Однако выходит, что и в том и в другом случае мы можем говорить как раз о rendition, переводе-толковании. Было бы неверно задаваться целью выяснить, какой из переводов ближе к оригиналу, как неверно было бы спрашивать, какими методами пользовались переводчики, для того, чтобы как можно больше приблизиться к оригиналу. Потому что создается впечатление, что китайские переводчики вовсе не ставили своей целью воспроизвести индийский буддизм без изменений – это было бы просто-напросто невыполнимой задачей: бесконечное приближение к оригиналу, но никогда не полное соответствие ему. Следовательно, нет никакого повода рассматривать методы перевода терминов и передачи смысла как таковые, только с оглядкой на санскрит, но необходимо рассматривать весь перевод в качестве самостоятельной системы, со своими собственными значениями переведенных терминов, следовательно, со своим смыслом, порой, совсем иным, чем в оригинале. Однако это вовсе не приводит нас к заключению, что для изучения китайского буддизма достаточно китайских переводов и собственно китайских текстов. Интересна как раз эта трансформация смыслов при переводе, точнее, при переводе-толковании, но при рассмотрении китайского перевода как раз необходим «эталон», чтобы проследить трансформацию смыслов, а потому необходим санскритский оригинал. Так или иначе, оказывается, что любой перевод в китайской буддийской традиции – это толкование, в первую очередь.

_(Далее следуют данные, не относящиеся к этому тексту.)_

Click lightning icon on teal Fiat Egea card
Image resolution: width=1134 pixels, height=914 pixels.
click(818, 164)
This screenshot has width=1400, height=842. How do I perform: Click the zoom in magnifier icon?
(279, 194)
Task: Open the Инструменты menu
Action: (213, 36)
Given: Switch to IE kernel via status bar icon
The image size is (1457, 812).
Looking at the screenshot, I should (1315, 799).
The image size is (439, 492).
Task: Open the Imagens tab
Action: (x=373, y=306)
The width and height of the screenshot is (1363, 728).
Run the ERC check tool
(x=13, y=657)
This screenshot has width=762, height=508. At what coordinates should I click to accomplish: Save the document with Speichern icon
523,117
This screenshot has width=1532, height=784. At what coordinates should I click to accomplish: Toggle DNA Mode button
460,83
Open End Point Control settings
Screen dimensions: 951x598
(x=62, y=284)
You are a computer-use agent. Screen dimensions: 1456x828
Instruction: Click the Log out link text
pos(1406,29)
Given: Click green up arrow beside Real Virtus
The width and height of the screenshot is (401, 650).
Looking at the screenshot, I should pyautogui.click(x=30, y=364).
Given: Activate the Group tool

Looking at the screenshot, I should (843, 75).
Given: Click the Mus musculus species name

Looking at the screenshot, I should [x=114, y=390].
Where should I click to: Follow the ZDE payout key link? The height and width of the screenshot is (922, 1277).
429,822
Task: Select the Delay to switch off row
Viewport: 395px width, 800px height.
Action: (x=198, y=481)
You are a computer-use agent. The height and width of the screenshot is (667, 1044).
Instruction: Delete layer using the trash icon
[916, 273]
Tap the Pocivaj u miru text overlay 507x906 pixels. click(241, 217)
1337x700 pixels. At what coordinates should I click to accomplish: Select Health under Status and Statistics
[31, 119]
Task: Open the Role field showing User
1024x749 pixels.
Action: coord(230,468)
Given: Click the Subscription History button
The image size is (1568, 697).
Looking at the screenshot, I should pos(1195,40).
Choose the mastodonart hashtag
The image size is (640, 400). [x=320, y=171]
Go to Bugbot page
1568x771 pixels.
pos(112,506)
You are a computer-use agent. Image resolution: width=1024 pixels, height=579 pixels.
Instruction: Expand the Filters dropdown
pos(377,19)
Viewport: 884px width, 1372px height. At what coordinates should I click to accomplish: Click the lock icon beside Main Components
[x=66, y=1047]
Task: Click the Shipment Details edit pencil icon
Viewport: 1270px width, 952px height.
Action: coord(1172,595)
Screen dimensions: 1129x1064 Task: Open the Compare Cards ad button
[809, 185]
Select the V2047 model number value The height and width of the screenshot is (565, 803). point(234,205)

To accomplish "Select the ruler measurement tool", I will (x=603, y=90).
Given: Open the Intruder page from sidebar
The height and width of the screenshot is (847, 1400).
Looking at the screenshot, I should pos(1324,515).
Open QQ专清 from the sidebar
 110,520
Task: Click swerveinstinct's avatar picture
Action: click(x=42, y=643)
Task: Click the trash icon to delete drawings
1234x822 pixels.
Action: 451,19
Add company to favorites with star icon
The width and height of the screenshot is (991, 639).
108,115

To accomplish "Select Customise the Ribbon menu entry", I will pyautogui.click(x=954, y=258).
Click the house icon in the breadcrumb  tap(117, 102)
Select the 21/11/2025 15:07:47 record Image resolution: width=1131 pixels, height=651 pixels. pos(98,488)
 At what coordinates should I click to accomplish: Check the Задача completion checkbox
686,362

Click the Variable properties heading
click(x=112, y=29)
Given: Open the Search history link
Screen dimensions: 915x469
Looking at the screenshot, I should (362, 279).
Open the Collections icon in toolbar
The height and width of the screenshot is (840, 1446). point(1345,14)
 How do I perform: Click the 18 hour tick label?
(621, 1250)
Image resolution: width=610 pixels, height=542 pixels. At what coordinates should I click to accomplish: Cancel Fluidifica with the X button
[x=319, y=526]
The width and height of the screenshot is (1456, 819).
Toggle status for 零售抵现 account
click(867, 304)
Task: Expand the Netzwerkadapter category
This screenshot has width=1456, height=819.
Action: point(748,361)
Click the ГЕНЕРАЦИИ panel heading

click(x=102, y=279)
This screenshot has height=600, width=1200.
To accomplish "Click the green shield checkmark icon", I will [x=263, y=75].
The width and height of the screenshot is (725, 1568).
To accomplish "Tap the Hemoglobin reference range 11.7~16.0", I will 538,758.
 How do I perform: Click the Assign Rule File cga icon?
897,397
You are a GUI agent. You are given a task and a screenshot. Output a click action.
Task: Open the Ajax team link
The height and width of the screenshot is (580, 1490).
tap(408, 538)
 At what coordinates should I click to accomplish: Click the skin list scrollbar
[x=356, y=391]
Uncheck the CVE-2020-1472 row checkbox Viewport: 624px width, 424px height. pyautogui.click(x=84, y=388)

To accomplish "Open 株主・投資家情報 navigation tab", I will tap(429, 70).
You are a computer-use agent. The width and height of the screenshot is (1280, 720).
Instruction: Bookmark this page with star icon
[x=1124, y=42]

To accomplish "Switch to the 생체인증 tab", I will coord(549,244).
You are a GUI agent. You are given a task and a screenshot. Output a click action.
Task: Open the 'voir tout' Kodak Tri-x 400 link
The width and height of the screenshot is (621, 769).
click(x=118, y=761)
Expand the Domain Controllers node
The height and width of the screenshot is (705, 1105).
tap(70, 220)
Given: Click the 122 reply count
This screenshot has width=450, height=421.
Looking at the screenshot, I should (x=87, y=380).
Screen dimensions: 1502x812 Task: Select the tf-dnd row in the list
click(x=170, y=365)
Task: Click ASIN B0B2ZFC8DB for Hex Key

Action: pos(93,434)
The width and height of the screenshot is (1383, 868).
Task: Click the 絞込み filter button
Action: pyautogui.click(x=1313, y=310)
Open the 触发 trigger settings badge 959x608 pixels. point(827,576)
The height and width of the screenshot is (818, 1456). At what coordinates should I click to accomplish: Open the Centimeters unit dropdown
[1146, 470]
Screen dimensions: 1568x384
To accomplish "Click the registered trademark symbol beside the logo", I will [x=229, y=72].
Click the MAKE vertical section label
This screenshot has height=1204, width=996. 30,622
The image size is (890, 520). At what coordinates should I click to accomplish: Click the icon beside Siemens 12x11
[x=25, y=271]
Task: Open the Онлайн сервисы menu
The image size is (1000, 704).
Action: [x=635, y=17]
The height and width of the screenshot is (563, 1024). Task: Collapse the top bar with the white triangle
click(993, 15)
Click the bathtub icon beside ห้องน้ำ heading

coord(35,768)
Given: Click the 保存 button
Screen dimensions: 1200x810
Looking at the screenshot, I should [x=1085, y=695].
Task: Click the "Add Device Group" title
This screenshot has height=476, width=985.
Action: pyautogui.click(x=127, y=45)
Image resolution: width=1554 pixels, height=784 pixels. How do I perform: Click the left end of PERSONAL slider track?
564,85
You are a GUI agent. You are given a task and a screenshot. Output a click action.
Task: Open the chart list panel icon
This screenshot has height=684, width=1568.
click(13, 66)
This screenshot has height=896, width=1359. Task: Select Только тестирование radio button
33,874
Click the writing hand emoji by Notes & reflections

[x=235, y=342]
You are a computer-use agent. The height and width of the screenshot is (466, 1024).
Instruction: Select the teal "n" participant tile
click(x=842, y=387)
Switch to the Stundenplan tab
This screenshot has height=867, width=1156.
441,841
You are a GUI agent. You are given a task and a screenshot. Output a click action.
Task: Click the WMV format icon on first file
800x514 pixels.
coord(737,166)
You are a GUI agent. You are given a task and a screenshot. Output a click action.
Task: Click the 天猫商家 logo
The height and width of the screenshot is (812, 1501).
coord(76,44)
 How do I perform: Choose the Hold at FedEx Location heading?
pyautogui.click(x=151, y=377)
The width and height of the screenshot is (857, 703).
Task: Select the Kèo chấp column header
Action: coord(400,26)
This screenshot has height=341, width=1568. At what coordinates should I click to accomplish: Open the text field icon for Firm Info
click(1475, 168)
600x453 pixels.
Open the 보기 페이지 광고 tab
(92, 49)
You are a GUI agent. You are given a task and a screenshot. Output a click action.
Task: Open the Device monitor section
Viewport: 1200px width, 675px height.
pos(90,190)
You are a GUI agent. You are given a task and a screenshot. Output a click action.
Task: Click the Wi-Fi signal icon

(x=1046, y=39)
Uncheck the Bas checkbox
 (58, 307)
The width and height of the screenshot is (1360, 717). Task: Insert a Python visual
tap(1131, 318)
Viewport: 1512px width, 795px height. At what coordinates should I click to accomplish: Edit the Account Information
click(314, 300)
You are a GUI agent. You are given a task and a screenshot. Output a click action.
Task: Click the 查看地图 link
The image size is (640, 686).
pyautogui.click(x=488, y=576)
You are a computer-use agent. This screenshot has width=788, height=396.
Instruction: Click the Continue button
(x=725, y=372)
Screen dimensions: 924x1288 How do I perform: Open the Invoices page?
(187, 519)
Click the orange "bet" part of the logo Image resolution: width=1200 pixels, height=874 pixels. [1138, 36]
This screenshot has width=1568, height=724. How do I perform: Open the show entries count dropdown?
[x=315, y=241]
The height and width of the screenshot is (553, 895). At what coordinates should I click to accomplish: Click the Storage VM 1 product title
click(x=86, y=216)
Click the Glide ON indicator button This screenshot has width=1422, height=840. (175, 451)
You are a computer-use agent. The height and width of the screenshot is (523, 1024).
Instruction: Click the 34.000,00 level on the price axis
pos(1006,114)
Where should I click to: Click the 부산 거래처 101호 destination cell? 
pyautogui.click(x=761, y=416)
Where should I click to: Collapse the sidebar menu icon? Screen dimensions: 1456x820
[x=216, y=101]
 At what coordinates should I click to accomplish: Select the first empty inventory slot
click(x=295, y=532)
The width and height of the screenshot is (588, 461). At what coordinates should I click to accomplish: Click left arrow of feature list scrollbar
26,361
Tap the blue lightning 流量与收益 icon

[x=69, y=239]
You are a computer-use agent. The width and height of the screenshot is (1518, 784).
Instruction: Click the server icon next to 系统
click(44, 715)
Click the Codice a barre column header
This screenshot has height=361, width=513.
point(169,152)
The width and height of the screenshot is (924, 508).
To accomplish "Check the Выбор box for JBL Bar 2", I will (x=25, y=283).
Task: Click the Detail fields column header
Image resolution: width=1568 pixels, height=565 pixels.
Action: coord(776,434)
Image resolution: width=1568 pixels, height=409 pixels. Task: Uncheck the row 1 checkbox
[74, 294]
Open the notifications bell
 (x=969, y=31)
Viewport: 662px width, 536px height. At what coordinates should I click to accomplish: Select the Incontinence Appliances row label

Далее в толковании тот и другой автор применяют технику добавления смыслообразующего для китайского перевода, и для традиции йогачары вообще, термина, который отсутствует в оригинале (также одна из особенностей перевода названная ранее). И тот и другой переводчики, например, выносят в качестве предмета последующего толкования понятие, которое напрямую не указывается в санскритском тексте, но подразумевается, когда речь идет о традиции йогачары. Это понятие «все дхармы», 一切法. В китайском тексте оно выделяется при помощи конструкции с местоимением дже, которая обычно вводит предмет разговора, и переводится на русский язык такими выражениями, как «что касается...», «если говорить о..., то...». В обоих переводах параграф начинается с выражения 一切法者, «что касается дхарм, то...», а далее следует собственно перевод комментария Васубандху. Само строение санскритского предложения, как в примере с vijñāna выше, позволяет как бы вынести предмет за его пределы, когда понятно, о чем идет речь – здесь все дело в форме глагола, которая указывает лицо и число. В китайском языке глагол не позволяет делать таких выводов относительно того, о чем сказывается. Потому для китайского перевода важно не косвенно указать на предмет разговора, но наоборот, как бы вынести его в самое начало, чтобы не было никакой путаницы. Иными словами, для китайских переводчиков в структуре перевода комментария важно изначально ввести тему дальнейших размышлений, субъект, а потом уже проводить его предикацию.

Подобное начало каждого параграфа перевода комментариев Васубандху характерно для всего текста. Для санскритского текста характерно начинать комментаторский параграф со слова tatra – «здесь, в этом отрывке...», а далее уже комментировать, что же в вышеприведенном отрывке имелось в виду. Более того, Сюаньцзан обычно начинает перевод каждого куска комментария со слов: 論曰 лунь юэ, «шастра говорит». Это восходит еще к традиционным китайским текстам, например к «論語» «Лунь-юй», где каждый параграф предваряется словами 子曰 цзы юэ, «Учитель сказал». Это отличительная черта, по которой несложно узнать переводы Сюаньцзана.